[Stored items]
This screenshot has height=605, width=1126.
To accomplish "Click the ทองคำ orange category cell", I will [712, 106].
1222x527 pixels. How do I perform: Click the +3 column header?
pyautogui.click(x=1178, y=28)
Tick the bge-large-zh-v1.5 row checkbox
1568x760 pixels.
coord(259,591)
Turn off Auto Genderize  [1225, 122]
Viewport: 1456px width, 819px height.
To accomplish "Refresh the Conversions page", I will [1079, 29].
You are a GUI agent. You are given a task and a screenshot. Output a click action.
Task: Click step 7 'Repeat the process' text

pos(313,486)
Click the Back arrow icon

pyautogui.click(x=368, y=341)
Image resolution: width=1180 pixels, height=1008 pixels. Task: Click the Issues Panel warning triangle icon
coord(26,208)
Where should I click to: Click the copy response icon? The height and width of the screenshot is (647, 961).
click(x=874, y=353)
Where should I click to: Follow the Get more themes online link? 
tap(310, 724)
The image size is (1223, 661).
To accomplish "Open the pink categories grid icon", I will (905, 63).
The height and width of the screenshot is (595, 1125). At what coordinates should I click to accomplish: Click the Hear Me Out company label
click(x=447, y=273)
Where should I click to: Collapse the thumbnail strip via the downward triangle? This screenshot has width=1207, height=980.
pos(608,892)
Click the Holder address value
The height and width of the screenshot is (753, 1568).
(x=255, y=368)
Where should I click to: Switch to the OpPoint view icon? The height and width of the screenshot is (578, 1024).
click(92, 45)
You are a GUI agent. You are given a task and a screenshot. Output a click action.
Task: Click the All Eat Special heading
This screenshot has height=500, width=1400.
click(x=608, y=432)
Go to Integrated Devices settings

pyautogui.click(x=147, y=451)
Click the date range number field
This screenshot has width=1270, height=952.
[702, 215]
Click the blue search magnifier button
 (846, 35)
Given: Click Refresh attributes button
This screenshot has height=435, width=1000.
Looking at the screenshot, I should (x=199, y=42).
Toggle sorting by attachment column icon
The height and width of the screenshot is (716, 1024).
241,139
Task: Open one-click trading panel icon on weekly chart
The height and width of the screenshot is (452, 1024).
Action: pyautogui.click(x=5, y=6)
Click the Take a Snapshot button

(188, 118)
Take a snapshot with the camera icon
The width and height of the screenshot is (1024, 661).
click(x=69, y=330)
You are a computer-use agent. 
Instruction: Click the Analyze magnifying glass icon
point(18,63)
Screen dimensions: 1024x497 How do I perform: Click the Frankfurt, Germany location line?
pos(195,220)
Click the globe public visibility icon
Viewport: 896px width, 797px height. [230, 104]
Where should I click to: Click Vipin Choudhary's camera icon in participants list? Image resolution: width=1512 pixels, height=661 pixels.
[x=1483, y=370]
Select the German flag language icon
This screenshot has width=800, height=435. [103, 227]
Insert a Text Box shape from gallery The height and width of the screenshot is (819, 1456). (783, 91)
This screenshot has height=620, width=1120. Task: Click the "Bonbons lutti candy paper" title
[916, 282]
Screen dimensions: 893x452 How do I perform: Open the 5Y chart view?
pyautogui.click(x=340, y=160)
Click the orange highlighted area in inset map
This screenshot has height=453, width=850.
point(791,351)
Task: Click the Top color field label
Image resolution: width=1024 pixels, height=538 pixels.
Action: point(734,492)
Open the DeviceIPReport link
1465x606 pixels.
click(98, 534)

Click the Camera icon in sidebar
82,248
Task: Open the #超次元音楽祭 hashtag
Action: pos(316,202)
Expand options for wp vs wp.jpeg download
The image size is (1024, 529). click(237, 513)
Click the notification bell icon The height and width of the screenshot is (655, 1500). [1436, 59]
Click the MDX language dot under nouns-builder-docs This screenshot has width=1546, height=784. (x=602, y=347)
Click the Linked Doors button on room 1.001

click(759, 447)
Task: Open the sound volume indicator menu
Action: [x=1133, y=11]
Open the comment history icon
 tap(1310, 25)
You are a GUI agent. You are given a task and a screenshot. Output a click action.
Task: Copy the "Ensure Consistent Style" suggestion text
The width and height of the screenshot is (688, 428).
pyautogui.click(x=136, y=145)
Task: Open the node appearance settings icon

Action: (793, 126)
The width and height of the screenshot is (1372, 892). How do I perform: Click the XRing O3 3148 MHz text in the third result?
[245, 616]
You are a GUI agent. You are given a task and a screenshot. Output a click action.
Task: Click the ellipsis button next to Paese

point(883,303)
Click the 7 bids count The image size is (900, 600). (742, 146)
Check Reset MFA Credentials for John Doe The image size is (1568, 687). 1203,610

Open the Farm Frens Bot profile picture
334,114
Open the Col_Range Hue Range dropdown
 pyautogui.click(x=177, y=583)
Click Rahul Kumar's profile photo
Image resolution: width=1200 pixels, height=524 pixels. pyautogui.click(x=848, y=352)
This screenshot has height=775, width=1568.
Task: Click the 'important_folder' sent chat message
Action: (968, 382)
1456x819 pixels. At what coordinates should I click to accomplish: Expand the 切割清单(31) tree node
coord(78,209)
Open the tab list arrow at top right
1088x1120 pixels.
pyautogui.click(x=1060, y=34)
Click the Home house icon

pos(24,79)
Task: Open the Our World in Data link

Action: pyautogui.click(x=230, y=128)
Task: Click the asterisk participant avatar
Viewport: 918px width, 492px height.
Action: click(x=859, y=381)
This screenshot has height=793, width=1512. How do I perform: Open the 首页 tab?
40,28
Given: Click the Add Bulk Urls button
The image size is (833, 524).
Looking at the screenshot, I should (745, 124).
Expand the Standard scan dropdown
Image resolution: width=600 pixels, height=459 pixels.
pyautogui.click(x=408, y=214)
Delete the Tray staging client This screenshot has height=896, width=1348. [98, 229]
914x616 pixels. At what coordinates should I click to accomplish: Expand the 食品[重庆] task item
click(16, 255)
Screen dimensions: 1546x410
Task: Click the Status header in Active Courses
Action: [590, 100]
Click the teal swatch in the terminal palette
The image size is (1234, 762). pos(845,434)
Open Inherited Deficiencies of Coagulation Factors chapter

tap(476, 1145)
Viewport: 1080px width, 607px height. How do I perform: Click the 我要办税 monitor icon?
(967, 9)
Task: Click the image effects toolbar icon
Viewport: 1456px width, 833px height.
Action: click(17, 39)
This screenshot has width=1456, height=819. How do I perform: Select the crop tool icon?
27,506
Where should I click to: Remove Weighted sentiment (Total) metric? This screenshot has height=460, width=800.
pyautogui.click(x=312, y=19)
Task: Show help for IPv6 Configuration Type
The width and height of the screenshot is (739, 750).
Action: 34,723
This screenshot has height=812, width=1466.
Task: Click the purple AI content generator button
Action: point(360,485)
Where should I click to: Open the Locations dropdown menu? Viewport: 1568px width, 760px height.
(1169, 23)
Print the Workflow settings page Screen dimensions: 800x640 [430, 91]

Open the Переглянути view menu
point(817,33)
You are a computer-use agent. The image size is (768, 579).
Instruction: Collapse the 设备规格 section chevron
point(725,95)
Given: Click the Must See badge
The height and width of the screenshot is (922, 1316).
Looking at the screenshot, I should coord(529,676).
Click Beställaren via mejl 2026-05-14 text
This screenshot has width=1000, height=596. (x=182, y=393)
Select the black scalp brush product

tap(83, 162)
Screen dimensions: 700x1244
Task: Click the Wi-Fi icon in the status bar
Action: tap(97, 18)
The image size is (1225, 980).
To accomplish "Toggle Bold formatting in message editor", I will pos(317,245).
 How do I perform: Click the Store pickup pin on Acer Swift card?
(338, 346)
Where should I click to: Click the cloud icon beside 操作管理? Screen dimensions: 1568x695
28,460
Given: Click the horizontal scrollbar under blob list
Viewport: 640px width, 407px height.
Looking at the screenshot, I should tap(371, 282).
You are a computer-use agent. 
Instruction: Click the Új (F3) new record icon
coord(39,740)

What you will do
List the lines in the stretch from the one containing "This screenshot has height=620, width=1120." through the one containing "point(791,351)" as a numbered list, both ends included, leaving out any blank lines.

Solution for this exercise
1. This screenshot has height=620, width=1120. Task: Click the "Bonbons lutti candy paper" title
2. [916, 282]
3. Screen dimensions: 893x452 How do I perform: Open the 5Y chart view?
4. pyautogui.click(x=340, y=160)
5. Click the orange highlighted area in inset map
6. This screenshot has height=453, width=850.
7. point(791,351)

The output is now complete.